## DIRECTIONS
Return, exactly as written, every line from the first line of the data below through the line that contains "Task: Open the megaphone announcements icon".

## SUPPLIED MATERIAL
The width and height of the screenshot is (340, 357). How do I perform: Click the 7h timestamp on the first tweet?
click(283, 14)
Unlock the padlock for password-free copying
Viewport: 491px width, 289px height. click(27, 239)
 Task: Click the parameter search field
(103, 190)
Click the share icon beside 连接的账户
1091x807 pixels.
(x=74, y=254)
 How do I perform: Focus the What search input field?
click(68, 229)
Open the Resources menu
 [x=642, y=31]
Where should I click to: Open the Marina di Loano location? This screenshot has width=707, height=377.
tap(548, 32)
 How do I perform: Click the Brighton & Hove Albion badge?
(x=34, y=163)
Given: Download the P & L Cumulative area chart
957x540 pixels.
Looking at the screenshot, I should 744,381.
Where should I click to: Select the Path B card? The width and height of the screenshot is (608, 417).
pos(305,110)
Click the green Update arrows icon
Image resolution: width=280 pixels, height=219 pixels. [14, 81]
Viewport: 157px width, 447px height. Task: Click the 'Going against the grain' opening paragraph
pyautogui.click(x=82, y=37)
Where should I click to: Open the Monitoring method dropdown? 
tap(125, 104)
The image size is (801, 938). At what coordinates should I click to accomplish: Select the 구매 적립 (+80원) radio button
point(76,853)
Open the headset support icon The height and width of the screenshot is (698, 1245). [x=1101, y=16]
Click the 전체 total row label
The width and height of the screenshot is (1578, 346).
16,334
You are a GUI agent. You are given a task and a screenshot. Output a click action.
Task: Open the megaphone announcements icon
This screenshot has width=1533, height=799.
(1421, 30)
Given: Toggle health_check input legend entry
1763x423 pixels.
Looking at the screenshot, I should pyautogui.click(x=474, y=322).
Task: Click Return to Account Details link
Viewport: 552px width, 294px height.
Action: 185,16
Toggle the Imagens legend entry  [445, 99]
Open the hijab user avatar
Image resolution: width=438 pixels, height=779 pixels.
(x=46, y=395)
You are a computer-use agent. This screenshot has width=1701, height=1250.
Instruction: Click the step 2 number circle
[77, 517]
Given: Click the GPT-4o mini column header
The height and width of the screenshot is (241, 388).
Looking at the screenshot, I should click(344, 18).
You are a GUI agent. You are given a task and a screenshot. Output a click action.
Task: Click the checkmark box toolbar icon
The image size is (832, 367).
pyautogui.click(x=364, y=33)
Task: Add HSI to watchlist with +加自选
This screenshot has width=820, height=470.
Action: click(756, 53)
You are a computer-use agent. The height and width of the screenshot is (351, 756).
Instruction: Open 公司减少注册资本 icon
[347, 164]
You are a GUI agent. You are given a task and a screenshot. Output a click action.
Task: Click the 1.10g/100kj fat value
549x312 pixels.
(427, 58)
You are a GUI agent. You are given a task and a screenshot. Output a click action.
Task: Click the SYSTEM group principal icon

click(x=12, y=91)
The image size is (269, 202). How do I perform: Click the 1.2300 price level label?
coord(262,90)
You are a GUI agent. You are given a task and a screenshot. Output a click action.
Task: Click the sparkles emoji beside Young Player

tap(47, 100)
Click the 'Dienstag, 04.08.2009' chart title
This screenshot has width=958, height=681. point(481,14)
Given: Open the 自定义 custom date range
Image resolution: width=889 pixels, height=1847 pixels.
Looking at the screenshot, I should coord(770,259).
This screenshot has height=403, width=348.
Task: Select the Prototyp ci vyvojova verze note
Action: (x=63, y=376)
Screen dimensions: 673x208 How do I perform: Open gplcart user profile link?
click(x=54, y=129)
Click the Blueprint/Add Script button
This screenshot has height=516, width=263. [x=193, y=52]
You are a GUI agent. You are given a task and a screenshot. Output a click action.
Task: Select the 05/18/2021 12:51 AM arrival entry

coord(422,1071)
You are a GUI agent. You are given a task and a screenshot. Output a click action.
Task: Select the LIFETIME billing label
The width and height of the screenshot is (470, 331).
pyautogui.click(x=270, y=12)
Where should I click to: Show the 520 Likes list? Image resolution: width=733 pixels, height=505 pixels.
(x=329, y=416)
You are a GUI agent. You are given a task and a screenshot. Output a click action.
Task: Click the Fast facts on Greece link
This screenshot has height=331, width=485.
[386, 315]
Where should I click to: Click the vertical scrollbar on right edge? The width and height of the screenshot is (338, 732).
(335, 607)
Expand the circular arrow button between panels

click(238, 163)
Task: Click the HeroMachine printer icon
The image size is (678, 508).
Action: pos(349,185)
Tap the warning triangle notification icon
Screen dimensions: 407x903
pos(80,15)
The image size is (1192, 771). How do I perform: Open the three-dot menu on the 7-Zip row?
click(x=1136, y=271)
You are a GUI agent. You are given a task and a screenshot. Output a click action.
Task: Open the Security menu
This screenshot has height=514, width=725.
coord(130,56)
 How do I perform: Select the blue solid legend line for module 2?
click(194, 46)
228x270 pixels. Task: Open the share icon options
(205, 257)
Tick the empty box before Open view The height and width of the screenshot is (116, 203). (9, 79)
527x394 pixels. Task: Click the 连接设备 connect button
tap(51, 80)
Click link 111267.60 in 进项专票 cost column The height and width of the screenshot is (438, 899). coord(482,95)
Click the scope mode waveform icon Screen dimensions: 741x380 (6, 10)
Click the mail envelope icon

## RESULT FOR THIS TASK
The width and height of the screenshot is (340, 357). How do I perform: Click the 7h timestamp on the first tweet?
click(283, 14)
Unlock the padlock for password-free copying
Viewport: 491px width, 289px height. click(27, 239)
 Task: Click the parameter search field
(103, 190)
Click the share icon beside 连接的账户
1091x807 pixels.
(x=74, y=254)
 How do I perform: Focus the What search input field?
click(68, 229)
Open the Resources menu
 [x=642, y=31]
Where should I click to: Open the Marina di Loano location? This screenshot has width=707, height=377.
tap(548, 32)
 How do I perform: Click the Brighton & Hove Albion badge?
(x=34, y=163)
Given: Download the P & L Cumulative area chart
957x540 pixels.
Looking at the screenshot, I should 744,381.
Where should I click to: Select the Path B card? The width and height of the screenshot is (608, 417).
pos(305,110)
Click the green Update arrows icon
Image resolution: width=280 pixels, height=219 pixels. [14, 81]
Viewport: 157px width, 447px height. Task: Click the 'Going against the grain' opening paragraph
pyautogui.click(x=82, y=37)
Where should I click to: Open the Monitoring method dropdown? 
tap(125, 104)
The image size is (801, 938). At what coordinates should I click to accomplish: Select the 구매 적립 (+80원) radio button
point(76,853)
Open the headset support icon The height and width of the screenshot is (698, 1245). [x=1101, y=16]
Click the 전체 total row label
The width and height of the screenshot is (1578, 346).
16,334
You are a GUI agent. You are given a task and a screenshot. Output a click action.
Task: Open the megaphone announcements icon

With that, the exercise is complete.